During hearings held on Tuesday in the European Parliament, representatives of Amnesty International and Reprieve said that European countries lack political will to carry out in-depth investigations despite new evidence emerging in recent years.
Amnesty International expert Julia Hall reminded that Lithuania's Prosecutor General's Office refused to resume a pre-trial investigation last fall despite new information that Abu Zubaydah might have been brought to Lithuania on a 2005 flight from Morocco.
"They refused, incredibly stating that the new information was simply not enough to trigger the resurrection of the investigation," Hall said during the hearings in Brussels.
She also said that Finland refused to launch an in-depth investigation into flights linked to the U.S. secret detention and rendition program and flights to Lithuania, despite having made a lot of documents public.
According to Hall, Denmark, currently holding the rotating Presidency of the European Union, has also refused to carry out an investigation into flights related to the U.S. program, despite the fact that a Bucharest-Palanga-Copenhagen flight was mentioned in the conclusions of a parliamentary investigation in Lithuania. Hall said an ongoing investigation in Denmark is of limited character.
Hall also mentioned Norway whose authorities disclosed information last month about flights between Bergen and Oslo mentioned in the context of the U.S. secret detention and rendition program. But the country was satisfied with the U.S. explanation that there's nothing suspicious.
" The Norwegian authorities have simply claimed that the U.S. government has assured them that there is nothing questionable about the flights. And the authorities in Oslo declined to investigate further," Hall said. "The Scandinavian connection to the CIA rendition and secret detention operations does remain woefully under-researched and under-investigated," she added.
Meanwhile chairman of the Lithuanian Parliamentary Committee on National Security and Defense, Arvydas Anušauskas, who had been invited to the EP hearings, said he could not come due to a parliamentary plenary sitting but he informed the EP about his committee's conclusions.
In a letter to Juan Fernando Lopez Aguilar, chairman of the EP Committee on Civil Liberties, Justice and Home Affairs, Anušauskas said that two premises were equipped in Lithuania but no people were kept in detention there.
"Upon a request from the CIA, conditions were created for holding a detainee in Lithuania.

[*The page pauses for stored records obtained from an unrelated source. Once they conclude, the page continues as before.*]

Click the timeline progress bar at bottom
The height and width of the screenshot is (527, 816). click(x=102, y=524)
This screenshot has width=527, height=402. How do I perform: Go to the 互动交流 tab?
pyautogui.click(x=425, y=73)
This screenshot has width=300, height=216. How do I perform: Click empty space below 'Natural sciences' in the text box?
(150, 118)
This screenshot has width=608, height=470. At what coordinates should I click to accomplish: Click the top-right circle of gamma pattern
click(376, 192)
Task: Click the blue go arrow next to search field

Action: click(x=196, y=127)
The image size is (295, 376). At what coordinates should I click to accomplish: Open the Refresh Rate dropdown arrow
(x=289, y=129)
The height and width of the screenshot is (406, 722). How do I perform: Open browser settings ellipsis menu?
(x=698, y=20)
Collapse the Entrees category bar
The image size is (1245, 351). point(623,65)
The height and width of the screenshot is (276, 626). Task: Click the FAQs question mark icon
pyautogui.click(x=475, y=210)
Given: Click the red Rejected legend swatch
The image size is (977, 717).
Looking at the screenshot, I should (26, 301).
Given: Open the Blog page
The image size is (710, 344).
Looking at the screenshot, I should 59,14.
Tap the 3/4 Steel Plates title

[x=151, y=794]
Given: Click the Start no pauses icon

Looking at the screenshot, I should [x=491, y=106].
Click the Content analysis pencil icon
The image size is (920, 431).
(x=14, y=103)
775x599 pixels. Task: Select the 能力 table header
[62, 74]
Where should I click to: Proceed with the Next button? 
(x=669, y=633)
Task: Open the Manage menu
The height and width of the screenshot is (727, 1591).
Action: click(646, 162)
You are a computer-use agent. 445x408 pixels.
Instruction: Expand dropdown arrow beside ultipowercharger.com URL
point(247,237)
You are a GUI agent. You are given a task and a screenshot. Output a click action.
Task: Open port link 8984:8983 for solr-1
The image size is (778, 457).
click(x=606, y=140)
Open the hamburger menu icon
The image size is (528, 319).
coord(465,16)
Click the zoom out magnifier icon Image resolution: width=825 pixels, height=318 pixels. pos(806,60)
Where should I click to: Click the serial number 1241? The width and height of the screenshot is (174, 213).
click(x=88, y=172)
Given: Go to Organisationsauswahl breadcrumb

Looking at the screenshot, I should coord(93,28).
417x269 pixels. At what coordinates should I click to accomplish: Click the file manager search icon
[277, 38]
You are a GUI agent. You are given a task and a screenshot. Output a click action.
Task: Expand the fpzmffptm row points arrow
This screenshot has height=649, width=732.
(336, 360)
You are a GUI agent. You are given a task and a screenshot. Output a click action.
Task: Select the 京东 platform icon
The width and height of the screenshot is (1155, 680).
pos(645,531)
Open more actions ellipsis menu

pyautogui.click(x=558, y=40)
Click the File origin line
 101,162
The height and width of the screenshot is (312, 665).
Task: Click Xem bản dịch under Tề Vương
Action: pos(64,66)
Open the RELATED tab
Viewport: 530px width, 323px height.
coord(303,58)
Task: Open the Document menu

"Secondly, according to data available to the Committee, no people were detained and/or ill-treated in that place. Finally, conditions for transportation of CIA detainees through the territory of the Republic of Lithuania did exist, but the Committee could not establish whether such transportation took place," Anušauskas said in his letter.
Lithuania launched an investigation into CIA prison allegations in the country following reports by U.S. TV channel ABC News in 2009 about a secret CIA prison situated in Antaviliai area near Vilnius. A secret parliamentary probe carried out in Lithuania showed that CIA-related planes entered Lithuania's airspace in 2003-2006 several times. The investigations failed, however, to identify if any suspect terrorist were actually brought to Lithuania.
Following the parliamentary investigation, Lithuanian prosecutors opened an investigation but terminated the probe last January, with prosecutor Mindaugas Dūda saying hat there was no sufficient evidence to claim that premises in Vilnius and near the city had been equipped for detention of prisoners.
Former heads of Lithuania's secret services deny the fact that a CIA prison could have operated in Lithuania.